==== Task inputs ====
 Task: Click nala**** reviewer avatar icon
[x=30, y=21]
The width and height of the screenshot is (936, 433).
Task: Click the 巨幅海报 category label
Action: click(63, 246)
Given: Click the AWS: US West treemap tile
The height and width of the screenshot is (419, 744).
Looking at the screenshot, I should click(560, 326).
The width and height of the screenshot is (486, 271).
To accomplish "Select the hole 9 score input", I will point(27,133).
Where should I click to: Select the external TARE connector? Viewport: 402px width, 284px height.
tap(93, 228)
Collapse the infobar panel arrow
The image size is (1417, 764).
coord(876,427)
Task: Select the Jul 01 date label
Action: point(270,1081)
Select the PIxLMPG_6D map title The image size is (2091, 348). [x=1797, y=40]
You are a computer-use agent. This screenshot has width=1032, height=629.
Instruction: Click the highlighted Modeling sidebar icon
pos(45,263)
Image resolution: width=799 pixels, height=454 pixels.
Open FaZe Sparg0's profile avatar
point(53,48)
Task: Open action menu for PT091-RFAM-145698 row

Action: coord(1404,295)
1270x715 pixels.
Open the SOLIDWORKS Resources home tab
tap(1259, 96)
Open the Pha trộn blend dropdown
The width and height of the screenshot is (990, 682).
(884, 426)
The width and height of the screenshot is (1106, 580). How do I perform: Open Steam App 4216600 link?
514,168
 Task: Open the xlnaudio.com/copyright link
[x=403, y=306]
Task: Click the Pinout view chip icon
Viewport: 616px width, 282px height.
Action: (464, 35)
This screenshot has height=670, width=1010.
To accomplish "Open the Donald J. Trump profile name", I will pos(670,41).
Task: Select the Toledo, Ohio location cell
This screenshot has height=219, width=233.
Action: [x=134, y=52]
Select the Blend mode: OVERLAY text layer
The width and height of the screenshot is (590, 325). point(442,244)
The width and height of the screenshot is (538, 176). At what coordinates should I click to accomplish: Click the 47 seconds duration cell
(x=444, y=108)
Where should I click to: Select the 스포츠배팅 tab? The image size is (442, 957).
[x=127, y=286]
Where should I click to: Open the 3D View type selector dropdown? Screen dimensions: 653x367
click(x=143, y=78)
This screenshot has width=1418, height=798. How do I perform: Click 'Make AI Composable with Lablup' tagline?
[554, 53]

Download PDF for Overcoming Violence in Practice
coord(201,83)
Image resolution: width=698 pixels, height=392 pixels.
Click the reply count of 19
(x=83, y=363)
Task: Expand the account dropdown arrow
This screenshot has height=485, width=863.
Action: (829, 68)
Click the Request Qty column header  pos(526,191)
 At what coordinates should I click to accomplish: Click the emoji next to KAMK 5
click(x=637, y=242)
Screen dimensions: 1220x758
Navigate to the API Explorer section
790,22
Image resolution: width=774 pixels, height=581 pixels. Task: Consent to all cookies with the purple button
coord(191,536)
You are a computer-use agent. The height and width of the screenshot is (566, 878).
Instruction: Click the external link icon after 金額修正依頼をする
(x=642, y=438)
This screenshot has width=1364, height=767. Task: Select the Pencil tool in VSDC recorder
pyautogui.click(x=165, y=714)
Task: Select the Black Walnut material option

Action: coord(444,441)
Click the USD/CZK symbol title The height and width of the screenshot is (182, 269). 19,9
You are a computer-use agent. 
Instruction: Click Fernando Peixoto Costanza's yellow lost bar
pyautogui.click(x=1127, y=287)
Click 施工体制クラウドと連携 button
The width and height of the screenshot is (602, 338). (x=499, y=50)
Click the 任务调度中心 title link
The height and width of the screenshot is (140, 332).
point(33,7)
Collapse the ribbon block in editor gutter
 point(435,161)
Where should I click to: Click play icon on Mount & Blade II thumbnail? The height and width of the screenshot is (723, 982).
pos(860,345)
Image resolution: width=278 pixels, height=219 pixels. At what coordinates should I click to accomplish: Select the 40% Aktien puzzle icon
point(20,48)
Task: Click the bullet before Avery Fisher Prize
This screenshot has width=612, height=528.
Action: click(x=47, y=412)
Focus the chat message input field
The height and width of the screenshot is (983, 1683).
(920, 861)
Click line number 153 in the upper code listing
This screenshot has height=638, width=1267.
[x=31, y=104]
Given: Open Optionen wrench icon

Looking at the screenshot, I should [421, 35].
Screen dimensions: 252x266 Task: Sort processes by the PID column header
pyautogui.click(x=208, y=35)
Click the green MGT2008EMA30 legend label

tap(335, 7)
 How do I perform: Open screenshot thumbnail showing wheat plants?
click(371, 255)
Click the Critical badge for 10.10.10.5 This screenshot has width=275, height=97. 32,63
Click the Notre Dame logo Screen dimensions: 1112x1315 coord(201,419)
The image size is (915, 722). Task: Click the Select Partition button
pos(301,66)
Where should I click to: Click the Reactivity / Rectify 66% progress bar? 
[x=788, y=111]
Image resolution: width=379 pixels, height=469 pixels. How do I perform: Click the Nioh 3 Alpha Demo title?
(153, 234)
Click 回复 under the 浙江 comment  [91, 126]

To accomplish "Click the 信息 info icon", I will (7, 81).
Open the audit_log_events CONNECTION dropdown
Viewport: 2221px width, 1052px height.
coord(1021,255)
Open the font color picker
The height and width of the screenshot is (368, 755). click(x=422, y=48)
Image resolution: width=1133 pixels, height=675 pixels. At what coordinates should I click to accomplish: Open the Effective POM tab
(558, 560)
====
— Task instructions —
Transcribe all of the items above word for word.

— Written answer —
 Task: Click nala**** reviewer avatar icon
[x=30, y=21]
The width and height of the screenshot is (936, 433).
Task: Click the 巨幅海报 category label
Action: click(63, 246)
Given: Click the AWS: US West treemap tile
The height and width of the screenshot is (419, 744).
Looking at the screenshot, I should click(560, 326).
The width and height of the screenshot is (486, 271).
To accomplish "Select the hole 9 score input", I will point(27,133).
Where should I click to: Select the external TARE connector? Viewport: 402px width, 284px height.
tap(93, 228)
Collapse the infobar panel arrow
The image size is (1417, 764).
coord(876,427)
Task: Select the Jul 01 date label
Action: point(270,1081)
Select the PIxLMPG_6D map title The image size is (2091, 348). [x=1797, y=40]
You are a computer-use agent. This screenshot has width=1032, height=629.
Instruction: Click the highlighted Modeling sidebar icon
pos(45,263)
Image resolution: width=799 pixels, height=454 pixels.
Open FaZe Sparg0's profile avatar
point(53,48)
Task: Open action menu for PT091-RFAM-145698 row

Action: coord(1404,295)
1270x715 pixels.
Open the SOLIDWORKS Resources home tab
tap(1259, 96)
Open the Pha trộn blend dropdown
The width and height of the screenshot is (990, 682).
(884, 426)
The width and height of the screenshot is (1106, 580). How do I perform: Open Steam App 4216600 link?
514,168
 Task: Open the xlnaudio.com/copyright link
[x=403, y=306]
Task: Click the Pinout view chip icon
Viewport: 616px width, 282px height.
Action: (464, 35)
This screenshot has height=670, width=1010.
To accomplish "Open the Donald J. Trump profile name", I will pos(670,41).
Task: Select the Toledo, Ohio location cell
This screenshot has height=219, width=233.
Action: [x=134, y=52]
Select the Blend mode: OVERLAY text layer
The width and height of the screenshot is (590, 325). point(442,244)
The width and height of the screenshot is (538, 176). At what coordinates should I click to accomplish: Click the 47 seconds duration cell
(x=444, y=108)
Where should I click to: Select the 스포츠배팅 tab? The image size is (442, 957).
[x=127, y=286]
Where should I click to: Open the 3D View type selector dropdown? Screen dimensions: 653x367
click(x=143, y=78)
This screenshot has width=1418, height=798. How do I perform: Click 'Make AI Composable with Lablup' tagline?
[554, 53]

Download PDF for Overcoming Violence in Practice
coord(201,83)
Image resolution: width=698 pixels, height=392 pixels.
Click the reply count of 19
(x=83, y=363)
Task: Expand the account dropdown arrow
This screenshot has height=485, width=863.
Action: (829, 68)
Click the Request Qty column header  pos(526,191)
 At what coordinates should I click to accomplish: Click the emoji next to KAMK 5
click(x=637, y=242)
Screen dimensions: 1220x758
Navigate to the API Explorer section
790,22
Image resolution: width=774 pixels, height=581 pixels. Task: Consent to all cookies with the purple button
coord(191,536)
You are a computer-use agent. The height and width of the screenshot is (566, 878).
Instruction: Click the external link icon after 金額修正依頼をする
(x=642, y=438)
This screenshot has width=1364, height=767. Task: Select the Pencil tool in VSDC recorder
pyautogui.click(x=165, y=714)
Task: Select the Black Walnut material option

Action: coord(444,441)
Click the USD/CZK symbol title The height and width of the screenshot is (182, 269). 19,9
You are a computer-use agent. 
Instruction: Click Fernando Peixoto Costanza's yellow lost bar
pyautogui.click(x=1127, y=287)
Click 施工体制クラウドと連携 button
The width and height of the screenshot is (602, 338). (x=499, y=50)
Click the 任务调度中心 title link
The height and width of the screenshot is (140, 332).
point(33,7)
Collapse the ribbon block in editor gutter
 point(435,161)
Where should I click to: Click play icon on Mount & Blade II thumbnail? The height and width of the screenshot is (723, 982).
pos(860,345)
Image resolution: width=278 pixels, height=219 pixels. At what coordinates should I click to accomplish: Select the 40% Aktien puzzle icon
point(20,48)
Task: Click the bullet before Avery Fisher Prize
This screenshot has width=612, height=528.
Action: click(x=47, y=412)
Focus the chat message input field
The height and width of the screenshot is (983, 1683).
(920, 861)
Click line number 153 in the upper code listing
This screenshot has height=638, width=1267.
[x=31, y=104]
Given: Open Optionen wrench icon

Looking at the screenshot, I should [421, 35].
Screen dimensions: 252x266 Task: Sort processes by the PID column header
pyautogui.click(x=208, y=35)
Click the green MGT2008EMA30 legend label

tap(335, 7)
 How do I perform: Open screenshot thumbnail showing wheat plants?
click(371, 255)
Click the Critical badge for 10.10.10.5 This screenshot has width=275, height=97. 32,63
Click the Notre Dame logo Screen dimensions: 1112x1315 coord(201,419)
The image size is (915, 722). Task: Click the Select Partition button
pos(301,66)
Where should I click to: Click the Reactivity / Rectify 66% progress bar? 
[x=788, y=111]
Image resolution: width=379 pixels, height=469 pixels. How do I perform: Click the Nioh 3 Alpha Demo title?
(153, 234)
Click 回复 under the 浙江 comment  [91, 126]

To accomplish "Click the 信息 info icon", I will (7, 81).
Open the audit_log_events CONNECTION dropdown
Viewport: 2221px width, 1052px height.
coord(1021,255)
Open the font color picker
The height and width of the screenshot is (368, 755). click(x=422, y=48)
Image resolution: width=1133 pixels, height=675 pixels. At what coordinates should I click to accomplish: Open the Effective POM tab
(558, 560)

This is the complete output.